(Stored data)
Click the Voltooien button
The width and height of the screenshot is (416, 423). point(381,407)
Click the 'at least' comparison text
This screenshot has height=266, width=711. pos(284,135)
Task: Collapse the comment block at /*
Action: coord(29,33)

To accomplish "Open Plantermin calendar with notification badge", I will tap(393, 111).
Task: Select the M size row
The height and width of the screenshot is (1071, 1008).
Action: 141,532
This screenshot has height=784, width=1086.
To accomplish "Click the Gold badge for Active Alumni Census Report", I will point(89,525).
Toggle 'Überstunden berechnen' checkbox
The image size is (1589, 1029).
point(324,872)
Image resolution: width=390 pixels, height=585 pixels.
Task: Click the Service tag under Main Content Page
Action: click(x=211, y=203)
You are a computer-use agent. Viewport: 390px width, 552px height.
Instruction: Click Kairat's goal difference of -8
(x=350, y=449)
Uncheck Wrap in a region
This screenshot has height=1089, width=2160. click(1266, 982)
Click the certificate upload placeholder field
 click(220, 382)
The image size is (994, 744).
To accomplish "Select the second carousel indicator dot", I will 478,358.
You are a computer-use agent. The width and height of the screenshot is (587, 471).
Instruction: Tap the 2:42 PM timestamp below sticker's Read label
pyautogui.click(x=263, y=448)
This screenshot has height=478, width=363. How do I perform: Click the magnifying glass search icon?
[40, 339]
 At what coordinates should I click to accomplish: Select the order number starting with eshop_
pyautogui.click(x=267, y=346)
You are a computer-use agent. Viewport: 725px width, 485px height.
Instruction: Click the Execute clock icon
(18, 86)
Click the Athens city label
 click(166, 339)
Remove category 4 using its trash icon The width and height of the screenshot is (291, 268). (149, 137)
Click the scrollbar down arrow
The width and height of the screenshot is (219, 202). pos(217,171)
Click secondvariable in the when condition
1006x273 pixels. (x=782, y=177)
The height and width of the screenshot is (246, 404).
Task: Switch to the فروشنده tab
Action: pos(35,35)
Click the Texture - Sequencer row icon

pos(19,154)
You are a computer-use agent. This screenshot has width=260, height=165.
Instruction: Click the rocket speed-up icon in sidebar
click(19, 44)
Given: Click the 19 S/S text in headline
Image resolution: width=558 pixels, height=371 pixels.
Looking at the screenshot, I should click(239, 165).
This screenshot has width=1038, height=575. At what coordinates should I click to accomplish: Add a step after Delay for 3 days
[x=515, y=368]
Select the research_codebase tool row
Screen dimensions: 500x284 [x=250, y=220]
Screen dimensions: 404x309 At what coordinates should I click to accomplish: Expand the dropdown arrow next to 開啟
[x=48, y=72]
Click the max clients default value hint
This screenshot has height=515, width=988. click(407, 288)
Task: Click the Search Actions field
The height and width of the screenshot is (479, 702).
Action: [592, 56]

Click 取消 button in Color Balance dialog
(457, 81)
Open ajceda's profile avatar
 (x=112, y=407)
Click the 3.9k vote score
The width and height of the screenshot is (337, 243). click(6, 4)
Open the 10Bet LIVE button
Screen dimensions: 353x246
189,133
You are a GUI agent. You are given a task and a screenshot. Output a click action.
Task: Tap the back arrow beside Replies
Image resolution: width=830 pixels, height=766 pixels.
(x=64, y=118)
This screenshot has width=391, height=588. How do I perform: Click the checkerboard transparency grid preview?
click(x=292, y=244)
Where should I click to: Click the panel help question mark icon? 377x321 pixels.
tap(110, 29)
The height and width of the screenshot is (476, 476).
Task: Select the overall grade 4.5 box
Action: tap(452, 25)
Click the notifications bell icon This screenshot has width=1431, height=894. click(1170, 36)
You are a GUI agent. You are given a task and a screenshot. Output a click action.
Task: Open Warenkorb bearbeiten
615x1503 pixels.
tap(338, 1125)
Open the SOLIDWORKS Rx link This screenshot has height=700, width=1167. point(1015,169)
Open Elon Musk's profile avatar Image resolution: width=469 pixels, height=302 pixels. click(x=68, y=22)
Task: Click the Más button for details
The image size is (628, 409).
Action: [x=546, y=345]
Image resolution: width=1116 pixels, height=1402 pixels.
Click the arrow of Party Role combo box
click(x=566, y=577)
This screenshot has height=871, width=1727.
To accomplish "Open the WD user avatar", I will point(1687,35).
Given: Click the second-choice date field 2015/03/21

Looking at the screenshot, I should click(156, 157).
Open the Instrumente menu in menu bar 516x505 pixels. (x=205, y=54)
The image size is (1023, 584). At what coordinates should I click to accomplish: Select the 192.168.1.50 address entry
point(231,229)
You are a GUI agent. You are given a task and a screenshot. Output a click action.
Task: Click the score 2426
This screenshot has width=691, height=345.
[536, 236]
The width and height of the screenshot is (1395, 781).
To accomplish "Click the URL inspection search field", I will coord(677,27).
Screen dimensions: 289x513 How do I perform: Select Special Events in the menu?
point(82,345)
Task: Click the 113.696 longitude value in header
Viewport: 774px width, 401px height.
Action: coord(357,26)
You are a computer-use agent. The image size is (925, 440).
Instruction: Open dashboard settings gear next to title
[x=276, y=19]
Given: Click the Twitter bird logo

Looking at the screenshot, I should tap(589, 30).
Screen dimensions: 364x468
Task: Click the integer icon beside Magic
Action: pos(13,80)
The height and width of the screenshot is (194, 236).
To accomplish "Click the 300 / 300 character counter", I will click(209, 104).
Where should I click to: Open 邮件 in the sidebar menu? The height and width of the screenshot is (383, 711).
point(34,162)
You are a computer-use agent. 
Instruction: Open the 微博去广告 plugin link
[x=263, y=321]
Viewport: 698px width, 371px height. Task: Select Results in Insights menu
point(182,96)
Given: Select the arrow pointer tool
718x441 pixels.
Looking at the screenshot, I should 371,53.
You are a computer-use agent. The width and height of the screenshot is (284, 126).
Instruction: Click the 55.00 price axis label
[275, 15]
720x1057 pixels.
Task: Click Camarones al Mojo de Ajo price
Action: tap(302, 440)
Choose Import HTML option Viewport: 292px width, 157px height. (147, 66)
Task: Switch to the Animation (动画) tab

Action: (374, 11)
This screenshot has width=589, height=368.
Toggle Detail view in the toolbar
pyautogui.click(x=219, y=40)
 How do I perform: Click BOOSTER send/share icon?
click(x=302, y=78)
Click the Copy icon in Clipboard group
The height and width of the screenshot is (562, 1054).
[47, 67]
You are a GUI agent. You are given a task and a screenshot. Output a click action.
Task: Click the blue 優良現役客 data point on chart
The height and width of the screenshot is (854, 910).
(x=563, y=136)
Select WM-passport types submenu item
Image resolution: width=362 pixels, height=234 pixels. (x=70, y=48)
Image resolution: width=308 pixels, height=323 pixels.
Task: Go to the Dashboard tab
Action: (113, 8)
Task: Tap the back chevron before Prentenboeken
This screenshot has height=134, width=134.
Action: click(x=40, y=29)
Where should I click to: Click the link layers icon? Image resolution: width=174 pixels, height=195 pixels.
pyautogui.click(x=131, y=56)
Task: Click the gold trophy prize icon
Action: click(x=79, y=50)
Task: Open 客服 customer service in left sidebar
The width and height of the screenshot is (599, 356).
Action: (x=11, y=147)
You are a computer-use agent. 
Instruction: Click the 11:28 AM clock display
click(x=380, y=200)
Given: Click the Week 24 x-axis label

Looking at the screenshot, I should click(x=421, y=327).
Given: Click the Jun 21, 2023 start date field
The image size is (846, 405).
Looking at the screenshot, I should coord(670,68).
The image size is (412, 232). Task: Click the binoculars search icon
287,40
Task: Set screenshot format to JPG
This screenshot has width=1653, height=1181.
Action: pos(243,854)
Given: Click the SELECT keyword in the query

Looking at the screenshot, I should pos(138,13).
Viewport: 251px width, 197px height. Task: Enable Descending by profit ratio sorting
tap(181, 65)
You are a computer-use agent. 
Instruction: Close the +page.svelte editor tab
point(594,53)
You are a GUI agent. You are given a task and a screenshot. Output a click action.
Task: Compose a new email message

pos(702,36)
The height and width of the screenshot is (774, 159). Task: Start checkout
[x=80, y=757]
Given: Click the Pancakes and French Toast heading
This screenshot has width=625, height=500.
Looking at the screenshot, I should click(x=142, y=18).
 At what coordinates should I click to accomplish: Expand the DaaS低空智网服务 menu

## What this task involves
Retype the entries exactly from the first line, stopping after the line with "This screenshot has height=784, width=1086.".

## Result
Click the Voltooien button
The width and height of the screenshot is (416, 423). point(381,407)
Click the 'at least' comparison text
This screenshot has height=266, width=711. pos(284,135)
Task: Collapse the comment block at /*
Action: coord(29,33)

To accomplish "Open Plantermin calendar with notification badge", I will tap(393, 111).
Task: Select the M size row
The height and width of the screenshot is (1071, 1008).
Action: 141,532
This screenshot has height=784, width=1086.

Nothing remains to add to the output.